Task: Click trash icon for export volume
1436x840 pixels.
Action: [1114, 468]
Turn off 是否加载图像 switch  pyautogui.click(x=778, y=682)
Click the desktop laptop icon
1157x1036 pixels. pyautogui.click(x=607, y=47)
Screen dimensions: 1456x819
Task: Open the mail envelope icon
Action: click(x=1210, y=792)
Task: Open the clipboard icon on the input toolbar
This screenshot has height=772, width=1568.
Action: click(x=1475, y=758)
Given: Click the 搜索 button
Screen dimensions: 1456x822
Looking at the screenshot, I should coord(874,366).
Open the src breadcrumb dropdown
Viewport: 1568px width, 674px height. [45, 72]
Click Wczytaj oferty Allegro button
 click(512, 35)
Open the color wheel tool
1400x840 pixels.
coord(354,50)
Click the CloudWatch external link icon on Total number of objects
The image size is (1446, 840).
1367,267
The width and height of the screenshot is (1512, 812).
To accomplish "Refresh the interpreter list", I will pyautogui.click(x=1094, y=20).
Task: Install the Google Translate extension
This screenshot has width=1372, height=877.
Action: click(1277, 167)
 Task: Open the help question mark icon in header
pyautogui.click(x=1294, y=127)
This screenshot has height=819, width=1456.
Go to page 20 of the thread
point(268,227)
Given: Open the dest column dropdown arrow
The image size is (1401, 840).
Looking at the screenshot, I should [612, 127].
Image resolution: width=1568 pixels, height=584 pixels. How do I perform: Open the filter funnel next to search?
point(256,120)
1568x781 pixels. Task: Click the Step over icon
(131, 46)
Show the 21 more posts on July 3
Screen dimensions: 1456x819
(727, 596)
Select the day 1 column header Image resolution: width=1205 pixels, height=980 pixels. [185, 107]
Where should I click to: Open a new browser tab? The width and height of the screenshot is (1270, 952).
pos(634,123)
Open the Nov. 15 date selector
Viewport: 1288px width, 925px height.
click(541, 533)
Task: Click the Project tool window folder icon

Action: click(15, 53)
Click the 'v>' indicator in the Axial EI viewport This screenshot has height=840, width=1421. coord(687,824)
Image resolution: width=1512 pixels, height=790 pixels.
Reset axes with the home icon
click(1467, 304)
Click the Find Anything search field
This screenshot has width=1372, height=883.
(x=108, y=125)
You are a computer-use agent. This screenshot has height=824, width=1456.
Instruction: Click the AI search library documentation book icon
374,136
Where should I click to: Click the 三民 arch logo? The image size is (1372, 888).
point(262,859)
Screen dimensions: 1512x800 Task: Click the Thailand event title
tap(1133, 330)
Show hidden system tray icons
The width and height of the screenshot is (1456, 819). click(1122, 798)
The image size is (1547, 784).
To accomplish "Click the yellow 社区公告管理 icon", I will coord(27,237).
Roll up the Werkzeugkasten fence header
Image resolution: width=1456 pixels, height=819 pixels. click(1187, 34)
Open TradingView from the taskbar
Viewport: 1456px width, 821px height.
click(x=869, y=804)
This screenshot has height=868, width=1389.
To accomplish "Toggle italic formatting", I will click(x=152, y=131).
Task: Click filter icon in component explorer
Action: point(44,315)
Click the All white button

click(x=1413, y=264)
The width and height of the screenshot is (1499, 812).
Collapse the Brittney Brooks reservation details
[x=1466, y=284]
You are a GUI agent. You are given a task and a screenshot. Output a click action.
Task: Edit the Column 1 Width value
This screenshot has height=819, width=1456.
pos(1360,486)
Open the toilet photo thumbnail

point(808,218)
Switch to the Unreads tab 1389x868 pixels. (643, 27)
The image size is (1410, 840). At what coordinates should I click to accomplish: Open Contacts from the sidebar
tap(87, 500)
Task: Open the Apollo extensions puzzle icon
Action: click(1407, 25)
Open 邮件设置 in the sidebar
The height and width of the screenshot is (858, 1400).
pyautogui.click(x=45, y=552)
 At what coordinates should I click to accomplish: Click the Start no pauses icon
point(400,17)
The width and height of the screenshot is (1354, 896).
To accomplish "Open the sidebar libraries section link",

_ _ _ _ _

**What needs to be done**
Start at the line with "The height and". Give that line and every line after it again, word for word, through the last line above.

**The answer**
The height and width of the screenshot is (858, 1400).
pyautogui.click(x=45, y=552)
 At what coordinates should I click to accomplish: Click the Start no pauses icon
point(400,17)
The width and height of the screenshot is (1354, 896).
To accomplish "Open the sidebar libraries section link",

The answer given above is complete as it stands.